The UK introduced its new Israeli designed, Israeli tested, and mostly Israeli made, Watchkeeper drone at the Farnborough Air show in July, 2010. Elbit Systems, core designer of the Watchkeeper drone, tests most of its drones from an airport in the occupied Golan Heights in deference to Israel citizens who don’t tolerate potentially crash prone test drones over their own airspace. (In a concession to UK Labour Party sensibilities, the Watchkeeper drone was tested only over territory occupied in 1948). Costing more than a billion pounds, the Watchkeeper programme has provided the UK with up to date Israeli drone technology, battle tested over the occupied territories of Palestine.
Elbit Systems, with close ties to the Israeli government and the Israeli military, has been a key supplier to the apartheid wall.
Yet the public unveiling of the Watchkeeper drone was barely noted by either the anti war movement, or the Palestine Solidarity movement.

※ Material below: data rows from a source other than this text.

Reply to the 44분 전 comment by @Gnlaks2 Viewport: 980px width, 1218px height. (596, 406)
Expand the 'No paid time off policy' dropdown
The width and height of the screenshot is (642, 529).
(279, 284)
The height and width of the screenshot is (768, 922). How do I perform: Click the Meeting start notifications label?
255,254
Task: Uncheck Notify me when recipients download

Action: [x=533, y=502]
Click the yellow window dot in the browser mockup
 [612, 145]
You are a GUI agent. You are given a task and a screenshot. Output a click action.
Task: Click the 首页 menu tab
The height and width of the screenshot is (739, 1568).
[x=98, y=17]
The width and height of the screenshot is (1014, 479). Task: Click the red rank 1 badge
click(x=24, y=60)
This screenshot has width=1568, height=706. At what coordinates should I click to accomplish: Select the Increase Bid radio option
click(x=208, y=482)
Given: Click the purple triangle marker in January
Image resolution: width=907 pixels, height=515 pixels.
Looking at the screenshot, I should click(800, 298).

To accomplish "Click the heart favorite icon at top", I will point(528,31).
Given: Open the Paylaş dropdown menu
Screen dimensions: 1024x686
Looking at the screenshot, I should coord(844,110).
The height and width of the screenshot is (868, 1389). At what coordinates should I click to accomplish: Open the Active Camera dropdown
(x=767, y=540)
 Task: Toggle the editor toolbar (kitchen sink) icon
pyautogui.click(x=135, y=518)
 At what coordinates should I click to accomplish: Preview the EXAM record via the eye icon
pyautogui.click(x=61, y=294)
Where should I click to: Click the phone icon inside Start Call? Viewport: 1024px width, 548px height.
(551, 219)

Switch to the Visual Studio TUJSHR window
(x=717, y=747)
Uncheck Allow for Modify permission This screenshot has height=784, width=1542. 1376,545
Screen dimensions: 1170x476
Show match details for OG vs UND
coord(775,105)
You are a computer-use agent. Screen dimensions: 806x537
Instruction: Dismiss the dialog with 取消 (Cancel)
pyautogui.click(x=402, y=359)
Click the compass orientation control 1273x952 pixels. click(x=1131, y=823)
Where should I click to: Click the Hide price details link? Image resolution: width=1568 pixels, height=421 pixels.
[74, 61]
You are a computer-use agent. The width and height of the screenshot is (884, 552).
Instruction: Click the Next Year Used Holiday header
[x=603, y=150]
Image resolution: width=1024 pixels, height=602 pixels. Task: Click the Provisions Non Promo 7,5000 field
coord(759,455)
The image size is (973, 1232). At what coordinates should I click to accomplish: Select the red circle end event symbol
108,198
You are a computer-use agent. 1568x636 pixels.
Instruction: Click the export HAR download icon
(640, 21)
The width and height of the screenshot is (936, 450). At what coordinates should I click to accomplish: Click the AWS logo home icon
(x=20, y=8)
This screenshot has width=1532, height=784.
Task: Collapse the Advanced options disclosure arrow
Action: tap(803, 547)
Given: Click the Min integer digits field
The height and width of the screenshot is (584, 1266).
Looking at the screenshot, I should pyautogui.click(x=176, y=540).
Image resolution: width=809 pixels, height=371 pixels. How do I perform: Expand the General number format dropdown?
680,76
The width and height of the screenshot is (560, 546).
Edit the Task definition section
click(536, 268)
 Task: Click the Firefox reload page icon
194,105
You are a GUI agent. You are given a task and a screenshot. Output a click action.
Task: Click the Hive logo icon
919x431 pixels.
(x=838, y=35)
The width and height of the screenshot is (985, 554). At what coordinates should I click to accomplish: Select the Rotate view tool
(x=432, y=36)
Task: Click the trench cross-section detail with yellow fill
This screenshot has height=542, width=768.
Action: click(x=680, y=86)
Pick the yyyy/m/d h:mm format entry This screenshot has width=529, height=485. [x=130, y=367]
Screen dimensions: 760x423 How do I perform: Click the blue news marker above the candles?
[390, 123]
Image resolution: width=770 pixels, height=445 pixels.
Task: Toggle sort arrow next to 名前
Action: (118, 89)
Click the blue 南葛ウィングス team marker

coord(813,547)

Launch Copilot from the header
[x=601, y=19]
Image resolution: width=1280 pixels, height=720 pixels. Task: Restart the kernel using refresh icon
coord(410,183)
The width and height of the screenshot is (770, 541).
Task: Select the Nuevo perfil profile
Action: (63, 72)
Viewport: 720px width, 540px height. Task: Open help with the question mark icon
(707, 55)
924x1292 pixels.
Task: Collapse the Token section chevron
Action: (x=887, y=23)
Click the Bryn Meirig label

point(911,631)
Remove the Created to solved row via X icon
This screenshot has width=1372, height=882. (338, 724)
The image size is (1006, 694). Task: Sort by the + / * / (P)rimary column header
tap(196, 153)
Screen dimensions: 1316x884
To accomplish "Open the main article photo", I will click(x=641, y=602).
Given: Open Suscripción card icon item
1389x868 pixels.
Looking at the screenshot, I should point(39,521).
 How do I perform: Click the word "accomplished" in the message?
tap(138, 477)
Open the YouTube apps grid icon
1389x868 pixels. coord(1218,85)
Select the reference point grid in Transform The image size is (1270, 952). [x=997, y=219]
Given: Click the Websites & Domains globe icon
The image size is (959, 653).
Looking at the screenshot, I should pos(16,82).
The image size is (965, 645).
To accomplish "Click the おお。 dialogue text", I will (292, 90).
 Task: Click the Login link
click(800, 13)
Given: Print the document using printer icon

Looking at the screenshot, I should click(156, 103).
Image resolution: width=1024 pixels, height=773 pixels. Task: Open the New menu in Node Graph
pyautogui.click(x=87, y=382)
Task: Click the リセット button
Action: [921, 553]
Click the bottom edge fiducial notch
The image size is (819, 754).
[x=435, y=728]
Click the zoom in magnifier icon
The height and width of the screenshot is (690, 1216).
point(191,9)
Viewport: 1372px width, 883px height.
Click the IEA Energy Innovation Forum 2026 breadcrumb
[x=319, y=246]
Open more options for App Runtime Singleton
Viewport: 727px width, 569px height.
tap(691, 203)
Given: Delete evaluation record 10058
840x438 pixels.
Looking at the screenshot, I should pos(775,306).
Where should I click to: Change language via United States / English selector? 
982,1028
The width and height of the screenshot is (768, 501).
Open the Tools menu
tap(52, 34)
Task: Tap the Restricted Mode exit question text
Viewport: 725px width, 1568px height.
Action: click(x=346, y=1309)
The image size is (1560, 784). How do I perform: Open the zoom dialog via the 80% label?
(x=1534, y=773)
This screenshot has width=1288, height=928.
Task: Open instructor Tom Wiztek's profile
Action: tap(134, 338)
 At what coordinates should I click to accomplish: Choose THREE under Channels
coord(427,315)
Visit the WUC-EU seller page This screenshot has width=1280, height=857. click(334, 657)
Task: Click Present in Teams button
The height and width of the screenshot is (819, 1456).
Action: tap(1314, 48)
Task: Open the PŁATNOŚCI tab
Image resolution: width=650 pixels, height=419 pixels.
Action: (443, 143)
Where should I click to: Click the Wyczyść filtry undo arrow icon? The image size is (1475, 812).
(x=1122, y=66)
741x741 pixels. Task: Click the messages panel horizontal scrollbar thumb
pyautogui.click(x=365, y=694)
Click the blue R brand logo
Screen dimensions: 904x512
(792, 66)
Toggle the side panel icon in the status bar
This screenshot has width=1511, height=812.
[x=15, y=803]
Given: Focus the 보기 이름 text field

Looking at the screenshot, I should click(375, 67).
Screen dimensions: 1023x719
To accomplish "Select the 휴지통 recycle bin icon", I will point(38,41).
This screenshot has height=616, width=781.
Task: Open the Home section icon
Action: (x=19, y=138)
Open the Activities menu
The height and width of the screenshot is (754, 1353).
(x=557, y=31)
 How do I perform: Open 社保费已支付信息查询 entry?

A sign of the deep integration of the Israeli military industrial complex into the NATO defence system, Watchkeeper slipped past the anti war movement, even as the Israeli navy gunned down peace activists in the eastern Mediterreanian.
Not only do drone sales finance the proliferation of drone technology in Israel, Israel has shown itself willing to sell its drone technology widely, to more than a dozen countries. Israeli drone sales to Georgia, part of a massive sale of arms to that country, helped to spark the recent flash war with Russia.